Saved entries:
------------------------

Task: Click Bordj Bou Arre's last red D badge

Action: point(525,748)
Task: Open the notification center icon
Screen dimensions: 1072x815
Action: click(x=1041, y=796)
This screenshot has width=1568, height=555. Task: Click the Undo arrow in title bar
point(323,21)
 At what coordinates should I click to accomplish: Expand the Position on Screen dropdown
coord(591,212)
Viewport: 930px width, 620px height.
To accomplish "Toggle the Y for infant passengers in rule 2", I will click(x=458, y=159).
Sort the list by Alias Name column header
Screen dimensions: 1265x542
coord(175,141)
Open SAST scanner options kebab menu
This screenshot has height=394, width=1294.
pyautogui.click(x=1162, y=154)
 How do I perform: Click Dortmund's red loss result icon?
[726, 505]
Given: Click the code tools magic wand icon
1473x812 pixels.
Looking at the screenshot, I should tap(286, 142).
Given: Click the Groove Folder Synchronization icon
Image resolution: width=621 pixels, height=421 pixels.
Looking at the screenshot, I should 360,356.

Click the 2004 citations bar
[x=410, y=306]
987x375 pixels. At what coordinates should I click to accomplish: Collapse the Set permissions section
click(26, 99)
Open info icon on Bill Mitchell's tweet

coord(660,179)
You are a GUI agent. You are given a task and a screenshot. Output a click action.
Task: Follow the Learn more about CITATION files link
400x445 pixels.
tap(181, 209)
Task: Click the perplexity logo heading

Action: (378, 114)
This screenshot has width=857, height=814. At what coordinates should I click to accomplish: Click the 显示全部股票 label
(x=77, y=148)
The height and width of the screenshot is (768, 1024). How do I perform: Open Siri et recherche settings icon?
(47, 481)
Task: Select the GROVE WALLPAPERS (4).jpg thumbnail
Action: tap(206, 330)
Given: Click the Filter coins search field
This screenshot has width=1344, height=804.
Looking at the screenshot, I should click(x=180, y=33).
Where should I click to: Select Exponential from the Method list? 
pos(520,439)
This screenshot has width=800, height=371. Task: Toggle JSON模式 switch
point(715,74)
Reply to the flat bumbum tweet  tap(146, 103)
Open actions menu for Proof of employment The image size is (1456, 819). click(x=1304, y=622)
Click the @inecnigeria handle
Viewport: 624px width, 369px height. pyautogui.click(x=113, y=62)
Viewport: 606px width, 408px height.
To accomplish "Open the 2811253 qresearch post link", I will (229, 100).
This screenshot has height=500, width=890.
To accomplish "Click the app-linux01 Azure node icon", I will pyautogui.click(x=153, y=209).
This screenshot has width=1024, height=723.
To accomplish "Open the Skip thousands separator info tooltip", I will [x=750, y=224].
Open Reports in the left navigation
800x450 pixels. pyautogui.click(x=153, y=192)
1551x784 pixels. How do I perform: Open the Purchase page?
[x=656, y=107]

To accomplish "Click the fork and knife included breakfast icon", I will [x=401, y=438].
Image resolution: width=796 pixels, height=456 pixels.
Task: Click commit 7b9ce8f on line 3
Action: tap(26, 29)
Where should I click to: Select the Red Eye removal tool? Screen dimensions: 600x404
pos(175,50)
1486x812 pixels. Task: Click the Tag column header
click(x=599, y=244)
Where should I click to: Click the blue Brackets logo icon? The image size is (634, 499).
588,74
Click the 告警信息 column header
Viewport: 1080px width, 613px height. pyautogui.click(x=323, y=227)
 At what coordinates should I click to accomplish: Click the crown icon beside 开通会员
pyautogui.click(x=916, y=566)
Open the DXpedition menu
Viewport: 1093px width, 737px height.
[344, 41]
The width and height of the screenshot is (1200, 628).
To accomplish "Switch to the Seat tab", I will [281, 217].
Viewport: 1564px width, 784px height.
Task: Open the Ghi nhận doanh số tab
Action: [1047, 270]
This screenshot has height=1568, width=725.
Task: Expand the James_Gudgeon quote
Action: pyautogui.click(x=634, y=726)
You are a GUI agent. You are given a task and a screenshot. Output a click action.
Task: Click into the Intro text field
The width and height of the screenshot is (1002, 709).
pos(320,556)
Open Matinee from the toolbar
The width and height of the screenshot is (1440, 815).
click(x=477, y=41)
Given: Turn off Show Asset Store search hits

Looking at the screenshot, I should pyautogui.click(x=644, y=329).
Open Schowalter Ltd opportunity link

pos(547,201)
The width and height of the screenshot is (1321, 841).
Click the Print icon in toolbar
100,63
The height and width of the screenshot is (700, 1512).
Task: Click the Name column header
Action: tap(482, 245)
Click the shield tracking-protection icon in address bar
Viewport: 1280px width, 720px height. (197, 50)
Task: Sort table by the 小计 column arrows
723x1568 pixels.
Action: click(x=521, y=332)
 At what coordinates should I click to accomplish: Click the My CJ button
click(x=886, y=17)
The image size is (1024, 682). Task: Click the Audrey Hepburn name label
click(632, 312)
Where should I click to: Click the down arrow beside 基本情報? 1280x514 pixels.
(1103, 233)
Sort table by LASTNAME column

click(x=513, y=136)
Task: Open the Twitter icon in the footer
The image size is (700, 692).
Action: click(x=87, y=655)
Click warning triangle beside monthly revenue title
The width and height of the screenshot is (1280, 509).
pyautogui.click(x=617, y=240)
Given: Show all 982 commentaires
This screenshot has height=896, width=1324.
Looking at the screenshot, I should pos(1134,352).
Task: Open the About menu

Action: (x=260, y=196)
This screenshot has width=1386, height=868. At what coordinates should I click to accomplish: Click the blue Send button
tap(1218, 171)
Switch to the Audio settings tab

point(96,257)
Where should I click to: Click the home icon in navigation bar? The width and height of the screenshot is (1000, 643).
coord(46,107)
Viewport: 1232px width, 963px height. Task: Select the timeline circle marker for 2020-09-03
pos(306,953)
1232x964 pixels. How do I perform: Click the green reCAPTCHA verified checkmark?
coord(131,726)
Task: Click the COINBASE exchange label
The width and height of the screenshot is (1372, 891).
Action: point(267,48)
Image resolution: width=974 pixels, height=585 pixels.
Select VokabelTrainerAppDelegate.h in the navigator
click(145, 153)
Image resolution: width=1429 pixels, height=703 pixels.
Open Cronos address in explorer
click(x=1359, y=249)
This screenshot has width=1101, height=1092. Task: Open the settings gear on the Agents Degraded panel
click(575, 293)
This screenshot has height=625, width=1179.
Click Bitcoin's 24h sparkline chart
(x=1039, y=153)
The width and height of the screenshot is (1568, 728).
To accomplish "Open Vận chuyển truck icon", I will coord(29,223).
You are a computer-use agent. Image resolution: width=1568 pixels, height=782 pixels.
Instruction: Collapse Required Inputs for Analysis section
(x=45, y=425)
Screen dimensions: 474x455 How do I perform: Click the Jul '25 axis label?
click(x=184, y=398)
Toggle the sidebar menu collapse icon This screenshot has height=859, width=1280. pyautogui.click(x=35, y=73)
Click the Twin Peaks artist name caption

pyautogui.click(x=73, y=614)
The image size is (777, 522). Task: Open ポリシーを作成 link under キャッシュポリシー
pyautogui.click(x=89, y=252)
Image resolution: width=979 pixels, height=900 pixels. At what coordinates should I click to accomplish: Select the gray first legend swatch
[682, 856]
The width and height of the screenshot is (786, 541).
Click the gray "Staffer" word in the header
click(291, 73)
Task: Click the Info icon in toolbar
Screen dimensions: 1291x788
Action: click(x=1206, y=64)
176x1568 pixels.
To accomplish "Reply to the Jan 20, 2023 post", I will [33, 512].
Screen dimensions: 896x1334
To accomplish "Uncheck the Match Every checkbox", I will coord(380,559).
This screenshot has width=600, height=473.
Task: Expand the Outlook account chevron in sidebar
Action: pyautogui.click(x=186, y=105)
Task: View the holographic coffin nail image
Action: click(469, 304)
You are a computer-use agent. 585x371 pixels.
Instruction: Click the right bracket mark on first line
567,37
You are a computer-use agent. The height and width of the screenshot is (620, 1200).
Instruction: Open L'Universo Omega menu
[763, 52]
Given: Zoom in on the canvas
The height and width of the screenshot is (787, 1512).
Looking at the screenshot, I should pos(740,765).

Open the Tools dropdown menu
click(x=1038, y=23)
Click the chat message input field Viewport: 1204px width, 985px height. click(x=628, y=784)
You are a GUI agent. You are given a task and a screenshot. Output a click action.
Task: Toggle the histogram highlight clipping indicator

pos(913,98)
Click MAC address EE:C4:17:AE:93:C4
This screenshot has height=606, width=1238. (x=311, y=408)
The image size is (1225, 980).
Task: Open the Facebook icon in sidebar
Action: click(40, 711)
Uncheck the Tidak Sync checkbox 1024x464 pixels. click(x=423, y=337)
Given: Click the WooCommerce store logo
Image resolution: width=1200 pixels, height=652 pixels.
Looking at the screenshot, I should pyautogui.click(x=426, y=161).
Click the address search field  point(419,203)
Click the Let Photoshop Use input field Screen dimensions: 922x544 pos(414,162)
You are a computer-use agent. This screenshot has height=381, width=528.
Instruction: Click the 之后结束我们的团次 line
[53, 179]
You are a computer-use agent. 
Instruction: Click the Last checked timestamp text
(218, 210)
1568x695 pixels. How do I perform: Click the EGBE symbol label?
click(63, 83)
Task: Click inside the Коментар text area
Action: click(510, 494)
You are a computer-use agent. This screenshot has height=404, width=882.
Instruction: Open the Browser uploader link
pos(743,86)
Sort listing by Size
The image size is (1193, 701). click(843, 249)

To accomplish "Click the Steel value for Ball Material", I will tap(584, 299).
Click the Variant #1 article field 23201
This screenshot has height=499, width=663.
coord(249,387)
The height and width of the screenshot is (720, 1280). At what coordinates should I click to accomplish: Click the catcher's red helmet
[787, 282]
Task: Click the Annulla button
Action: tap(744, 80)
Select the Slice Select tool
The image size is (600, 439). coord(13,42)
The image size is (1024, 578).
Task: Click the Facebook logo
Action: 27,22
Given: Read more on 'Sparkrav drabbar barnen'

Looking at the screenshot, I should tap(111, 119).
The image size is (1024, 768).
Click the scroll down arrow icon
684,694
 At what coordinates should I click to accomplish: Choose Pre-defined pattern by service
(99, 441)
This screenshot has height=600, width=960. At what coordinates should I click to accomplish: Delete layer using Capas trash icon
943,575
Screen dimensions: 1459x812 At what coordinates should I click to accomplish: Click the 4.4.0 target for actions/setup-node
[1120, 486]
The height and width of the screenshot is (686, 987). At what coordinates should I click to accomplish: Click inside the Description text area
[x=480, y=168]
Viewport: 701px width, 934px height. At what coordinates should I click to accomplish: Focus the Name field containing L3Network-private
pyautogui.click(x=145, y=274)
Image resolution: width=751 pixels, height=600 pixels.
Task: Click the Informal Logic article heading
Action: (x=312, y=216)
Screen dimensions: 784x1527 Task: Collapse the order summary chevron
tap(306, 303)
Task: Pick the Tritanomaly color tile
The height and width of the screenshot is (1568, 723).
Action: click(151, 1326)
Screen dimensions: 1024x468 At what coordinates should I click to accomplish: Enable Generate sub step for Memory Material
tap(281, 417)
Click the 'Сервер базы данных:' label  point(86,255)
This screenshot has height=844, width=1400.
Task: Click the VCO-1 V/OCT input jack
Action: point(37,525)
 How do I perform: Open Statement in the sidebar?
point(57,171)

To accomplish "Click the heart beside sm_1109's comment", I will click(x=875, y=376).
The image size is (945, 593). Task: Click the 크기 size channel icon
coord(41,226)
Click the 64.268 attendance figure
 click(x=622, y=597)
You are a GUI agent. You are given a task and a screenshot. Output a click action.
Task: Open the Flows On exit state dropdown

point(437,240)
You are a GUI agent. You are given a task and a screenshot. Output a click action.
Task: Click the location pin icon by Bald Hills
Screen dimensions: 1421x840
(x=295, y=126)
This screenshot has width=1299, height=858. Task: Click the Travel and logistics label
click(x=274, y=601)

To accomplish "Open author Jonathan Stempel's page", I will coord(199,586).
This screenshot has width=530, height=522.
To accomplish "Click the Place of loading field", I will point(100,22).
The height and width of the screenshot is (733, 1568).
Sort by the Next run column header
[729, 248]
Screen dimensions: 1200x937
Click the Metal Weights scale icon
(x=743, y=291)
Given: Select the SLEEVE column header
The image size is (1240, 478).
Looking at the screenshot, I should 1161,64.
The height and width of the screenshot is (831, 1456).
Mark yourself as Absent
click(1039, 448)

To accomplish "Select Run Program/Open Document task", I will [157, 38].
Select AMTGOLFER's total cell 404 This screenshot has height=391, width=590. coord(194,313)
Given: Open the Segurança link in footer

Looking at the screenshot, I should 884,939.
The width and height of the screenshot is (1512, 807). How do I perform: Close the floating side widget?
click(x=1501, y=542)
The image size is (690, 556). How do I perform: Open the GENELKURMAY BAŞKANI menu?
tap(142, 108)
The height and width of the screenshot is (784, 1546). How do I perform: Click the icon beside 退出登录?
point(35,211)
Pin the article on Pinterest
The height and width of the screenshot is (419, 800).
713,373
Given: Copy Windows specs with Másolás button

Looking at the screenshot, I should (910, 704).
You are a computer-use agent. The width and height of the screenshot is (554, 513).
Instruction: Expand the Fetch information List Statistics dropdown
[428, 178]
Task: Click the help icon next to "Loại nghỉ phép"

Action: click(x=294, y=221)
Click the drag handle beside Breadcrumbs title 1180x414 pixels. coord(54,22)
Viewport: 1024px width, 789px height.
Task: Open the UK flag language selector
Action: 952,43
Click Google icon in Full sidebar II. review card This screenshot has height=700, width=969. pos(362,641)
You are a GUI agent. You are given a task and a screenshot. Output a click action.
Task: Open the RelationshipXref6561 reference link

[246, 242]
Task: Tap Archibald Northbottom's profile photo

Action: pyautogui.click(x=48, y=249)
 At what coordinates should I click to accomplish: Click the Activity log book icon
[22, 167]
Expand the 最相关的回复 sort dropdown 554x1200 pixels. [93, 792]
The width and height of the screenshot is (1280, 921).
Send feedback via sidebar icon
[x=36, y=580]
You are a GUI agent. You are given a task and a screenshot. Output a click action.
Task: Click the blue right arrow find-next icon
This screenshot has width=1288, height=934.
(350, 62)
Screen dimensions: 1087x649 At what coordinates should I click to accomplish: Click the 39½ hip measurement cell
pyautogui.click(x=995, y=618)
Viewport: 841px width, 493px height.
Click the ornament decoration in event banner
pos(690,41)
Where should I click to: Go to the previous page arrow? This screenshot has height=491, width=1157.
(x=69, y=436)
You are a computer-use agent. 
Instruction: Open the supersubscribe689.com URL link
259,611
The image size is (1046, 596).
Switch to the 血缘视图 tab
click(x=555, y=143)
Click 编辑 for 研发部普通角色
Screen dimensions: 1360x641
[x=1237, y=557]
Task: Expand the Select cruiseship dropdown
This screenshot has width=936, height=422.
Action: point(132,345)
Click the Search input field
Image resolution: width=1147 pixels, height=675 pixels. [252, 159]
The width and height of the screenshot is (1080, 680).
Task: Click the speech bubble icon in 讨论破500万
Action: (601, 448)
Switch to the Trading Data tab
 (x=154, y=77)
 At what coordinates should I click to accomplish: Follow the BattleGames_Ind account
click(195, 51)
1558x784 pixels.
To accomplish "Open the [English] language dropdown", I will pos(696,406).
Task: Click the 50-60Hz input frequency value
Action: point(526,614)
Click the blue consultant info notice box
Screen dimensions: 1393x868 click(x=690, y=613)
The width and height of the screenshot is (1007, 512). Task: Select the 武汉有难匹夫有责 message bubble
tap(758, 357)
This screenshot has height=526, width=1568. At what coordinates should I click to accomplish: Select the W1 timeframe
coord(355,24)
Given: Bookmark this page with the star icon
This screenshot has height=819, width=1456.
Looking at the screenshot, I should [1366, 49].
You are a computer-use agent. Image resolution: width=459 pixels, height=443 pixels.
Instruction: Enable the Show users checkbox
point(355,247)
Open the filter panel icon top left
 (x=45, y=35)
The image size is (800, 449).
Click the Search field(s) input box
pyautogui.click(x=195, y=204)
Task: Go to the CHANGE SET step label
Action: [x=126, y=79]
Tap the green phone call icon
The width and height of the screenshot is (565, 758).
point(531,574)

------------------------

What to work on: Scan the data above and report each line in which "computer" is present.

The completed task:
You are a computer-use agent. Image resolution: width=1568 pixels, height=782 pixels.
You are a computer-use agent. 585x371 pixels.
You are a computer-use agent. The height and width of the screenshot is (620, 1200).
You are a computer-use agent. This screenshot has height=381, width=528.
You are a computer-use agent. 
You are a computer-use agent. This screenshot has height=404, width=882.
You are a computer-use agent. The width and height of the screenshot is (554, 513).
You are a computer-use agent. 
You are a computer-use agent. Image resolution: width=459 pixels, height=443 pixels.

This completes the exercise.